Everything else beyond that is gravy...even if the mid continent fortress hubs print money.
By leaving NY because it is a 3 way slugfest, the short term revenue effects look great. The long term consequences of degrading NY (and lookout here comes Delta in LAX) will be detrimental to AAs standing within the US3
jfklganyc wrote:“being big in NYC a measurement of success?”
Yes, IMO. With 3 large legacies left, you need to be big in NY and LA. You need to be a player there.
If you are not a player there, you are not a leader.
Again, just my opinion.
The days of US Air/TWA sized airlines are over.
Lots of talk on a AA focusing on point of sale to NY rather than from NY. That is loser talk. If hasn’t worked for them in the past (they tried this at LGA a few years ago) and it won’t work in the future.
They will be a bit player in NY or they will make a play at being a real player in NY. With 3 big airlines, there is no in between.
Jonathanxxxx wrote:Why do AA’s hubs have to be “geographically balanced”? The majority of people live on the coasts and travel coast to coast. AA’s hubs are in prime positions to serve this traffic.
You’re telling me an airline has to have a hub in flyover country like MSP, DEN, or SLC to be dominant? AA already has their own hubs in cities with higher demand/population (ORD, DFW, and PHX) to serve these exact same traffic flows. MIA gives them the largest access to South America, their presence at LAX is still relatively strong, PHL, DCA, and CLT are all strong east coast hubs, and their focus city at JFK rounds out their northeast presence.
You could pick on AA for a lot of things but their hub structure works and is relatively profitable, and it would probably work even better if it were managed right.
Sancho99504 wrote:American really fails when it comes to the customer service side of the operation. Pre-merger AA was customer satisfaction focused. Up until it expired in January of this year, I was either Platinum or Executive Platinum all the way back to 2011, gold or platinum back to 06. In August of 2016, I had a situation where I was downgraded to Y off of a F fare because the gate agent working the flight I was on mistakenly dropped me and two others while trying to change some seats around so a family of 4 with 3 children under 5 years could be seated together. I was very unhappy about it because I pay for F, not buy Y and hope for an upgrade. Their solution was to refund the difference and put me in 27E for a 6 hour flight to MIA or I could standby thru ORD. That's unacceptable any way you look at it. I had a manager tell me that I was welcome to take my business elsewhere, which I have. Up to that point, I had a little over 91,000 miles flown and $18,000 in EQD's
compensateme wrote:Buying new planes will do that. AA will be retiring it’s oldest 738; aircraft delivered during a similar time period at DL are considered young (for it)...

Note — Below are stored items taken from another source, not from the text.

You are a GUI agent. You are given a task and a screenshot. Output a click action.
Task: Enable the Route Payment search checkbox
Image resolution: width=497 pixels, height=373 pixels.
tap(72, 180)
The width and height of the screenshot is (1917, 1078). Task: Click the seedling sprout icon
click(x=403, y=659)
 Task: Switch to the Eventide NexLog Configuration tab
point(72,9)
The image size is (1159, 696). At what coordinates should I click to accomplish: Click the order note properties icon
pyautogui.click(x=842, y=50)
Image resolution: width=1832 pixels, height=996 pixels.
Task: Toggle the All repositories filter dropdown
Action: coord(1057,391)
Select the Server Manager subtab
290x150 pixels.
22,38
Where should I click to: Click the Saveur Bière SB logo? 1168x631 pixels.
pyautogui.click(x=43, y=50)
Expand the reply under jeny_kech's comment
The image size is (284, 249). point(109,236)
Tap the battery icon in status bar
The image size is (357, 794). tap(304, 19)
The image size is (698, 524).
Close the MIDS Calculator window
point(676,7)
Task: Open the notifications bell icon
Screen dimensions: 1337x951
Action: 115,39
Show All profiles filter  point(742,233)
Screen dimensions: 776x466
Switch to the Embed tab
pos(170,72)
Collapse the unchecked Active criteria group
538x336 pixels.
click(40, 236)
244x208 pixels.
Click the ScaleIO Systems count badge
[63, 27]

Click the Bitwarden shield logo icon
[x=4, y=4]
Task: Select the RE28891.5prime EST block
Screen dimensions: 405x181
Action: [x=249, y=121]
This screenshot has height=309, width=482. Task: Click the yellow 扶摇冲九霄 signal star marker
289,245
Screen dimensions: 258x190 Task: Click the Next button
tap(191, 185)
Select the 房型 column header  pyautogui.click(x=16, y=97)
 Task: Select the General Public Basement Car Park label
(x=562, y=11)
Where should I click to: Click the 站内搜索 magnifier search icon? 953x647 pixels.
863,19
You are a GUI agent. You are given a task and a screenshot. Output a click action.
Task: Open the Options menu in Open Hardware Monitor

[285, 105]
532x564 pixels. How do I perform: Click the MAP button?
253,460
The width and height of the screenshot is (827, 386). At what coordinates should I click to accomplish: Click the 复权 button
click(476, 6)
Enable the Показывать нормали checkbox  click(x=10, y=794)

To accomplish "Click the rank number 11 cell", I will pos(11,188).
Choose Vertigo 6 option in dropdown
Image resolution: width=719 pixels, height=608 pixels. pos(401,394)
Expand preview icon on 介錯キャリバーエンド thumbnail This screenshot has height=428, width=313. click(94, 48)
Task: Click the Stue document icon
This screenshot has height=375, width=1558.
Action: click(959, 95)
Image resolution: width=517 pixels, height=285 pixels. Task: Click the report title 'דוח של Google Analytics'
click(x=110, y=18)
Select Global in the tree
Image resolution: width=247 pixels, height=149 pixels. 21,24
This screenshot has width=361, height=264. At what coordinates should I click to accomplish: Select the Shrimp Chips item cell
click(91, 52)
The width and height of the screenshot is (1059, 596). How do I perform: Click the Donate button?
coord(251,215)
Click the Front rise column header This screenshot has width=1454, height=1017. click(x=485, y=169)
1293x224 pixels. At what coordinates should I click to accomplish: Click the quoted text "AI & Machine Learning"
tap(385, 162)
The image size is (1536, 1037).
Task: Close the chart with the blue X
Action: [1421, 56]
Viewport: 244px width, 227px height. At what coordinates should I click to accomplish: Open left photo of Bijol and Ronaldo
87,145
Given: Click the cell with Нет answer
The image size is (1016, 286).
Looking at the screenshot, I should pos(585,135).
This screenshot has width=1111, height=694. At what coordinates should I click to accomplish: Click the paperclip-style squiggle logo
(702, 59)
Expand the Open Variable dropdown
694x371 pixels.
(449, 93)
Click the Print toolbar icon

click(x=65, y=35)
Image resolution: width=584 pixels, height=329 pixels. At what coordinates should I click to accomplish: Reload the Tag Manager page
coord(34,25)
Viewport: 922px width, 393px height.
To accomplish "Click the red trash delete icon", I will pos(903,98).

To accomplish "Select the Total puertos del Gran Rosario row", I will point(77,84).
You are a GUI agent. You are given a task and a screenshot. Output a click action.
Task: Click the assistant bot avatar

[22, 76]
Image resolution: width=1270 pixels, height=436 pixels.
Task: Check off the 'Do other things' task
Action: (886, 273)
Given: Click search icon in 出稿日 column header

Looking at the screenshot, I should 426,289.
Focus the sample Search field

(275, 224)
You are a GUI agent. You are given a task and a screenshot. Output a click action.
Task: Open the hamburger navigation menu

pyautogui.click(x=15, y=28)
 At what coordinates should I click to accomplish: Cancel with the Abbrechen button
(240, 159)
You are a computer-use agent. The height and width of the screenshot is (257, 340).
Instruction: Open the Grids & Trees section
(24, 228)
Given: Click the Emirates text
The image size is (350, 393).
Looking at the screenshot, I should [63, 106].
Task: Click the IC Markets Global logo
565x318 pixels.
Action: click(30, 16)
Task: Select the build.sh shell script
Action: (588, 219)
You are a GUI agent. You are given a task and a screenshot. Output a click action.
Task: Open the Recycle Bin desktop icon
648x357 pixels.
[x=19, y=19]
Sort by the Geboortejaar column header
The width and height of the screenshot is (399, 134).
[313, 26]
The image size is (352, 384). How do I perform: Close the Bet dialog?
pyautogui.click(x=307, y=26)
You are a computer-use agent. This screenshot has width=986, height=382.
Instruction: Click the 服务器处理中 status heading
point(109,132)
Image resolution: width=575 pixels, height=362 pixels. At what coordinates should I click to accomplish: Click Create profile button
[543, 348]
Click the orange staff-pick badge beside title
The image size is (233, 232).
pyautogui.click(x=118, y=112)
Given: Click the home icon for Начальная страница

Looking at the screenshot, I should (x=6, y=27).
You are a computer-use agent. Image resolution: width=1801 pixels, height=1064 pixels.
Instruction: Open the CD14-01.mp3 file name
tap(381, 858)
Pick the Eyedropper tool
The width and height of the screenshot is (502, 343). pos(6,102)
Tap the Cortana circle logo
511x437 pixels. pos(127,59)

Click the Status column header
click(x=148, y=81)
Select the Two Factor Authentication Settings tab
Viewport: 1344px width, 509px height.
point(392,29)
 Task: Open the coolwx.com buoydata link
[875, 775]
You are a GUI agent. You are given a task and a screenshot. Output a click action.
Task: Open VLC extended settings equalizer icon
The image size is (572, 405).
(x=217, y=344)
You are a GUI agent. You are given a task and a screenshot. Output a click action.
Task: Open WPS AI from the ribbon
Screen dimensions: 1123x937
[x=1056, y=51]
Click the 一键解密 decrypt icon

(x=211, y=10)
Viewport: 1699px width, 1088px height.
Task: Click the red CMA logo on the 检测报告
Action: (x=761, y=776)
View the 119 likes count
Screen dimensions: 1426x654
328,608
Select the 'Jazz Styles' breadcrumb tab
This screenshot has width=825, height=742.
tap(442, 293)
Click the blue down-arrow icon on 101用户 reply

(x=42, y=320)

RvA wrote:Interesting. I heard the 738s AA have are 31" with the exception of the MAX and the retrofitted 172 seater versions (instead of 160) of the 738 - of which not many were done? Is that not correct?
Bobloblaw wrote:Market cap is not 2x AAs because of PTVs. What is the obsession with IFE on this site. AA has a lot of debt is why their market cap is hurting.
bimjim wrote:Ask any AA CSR privately whether they feel comfortable in their job, and they will tell you they feel no guarantee whatsoever that they will still be there the next day, based almost purely on the whim and fancy of AA managers. With that kind of employee "loyalty" (or lack thereof), little wonder that AA itself is also a disposable entity that won't be missed WHEN it is gone.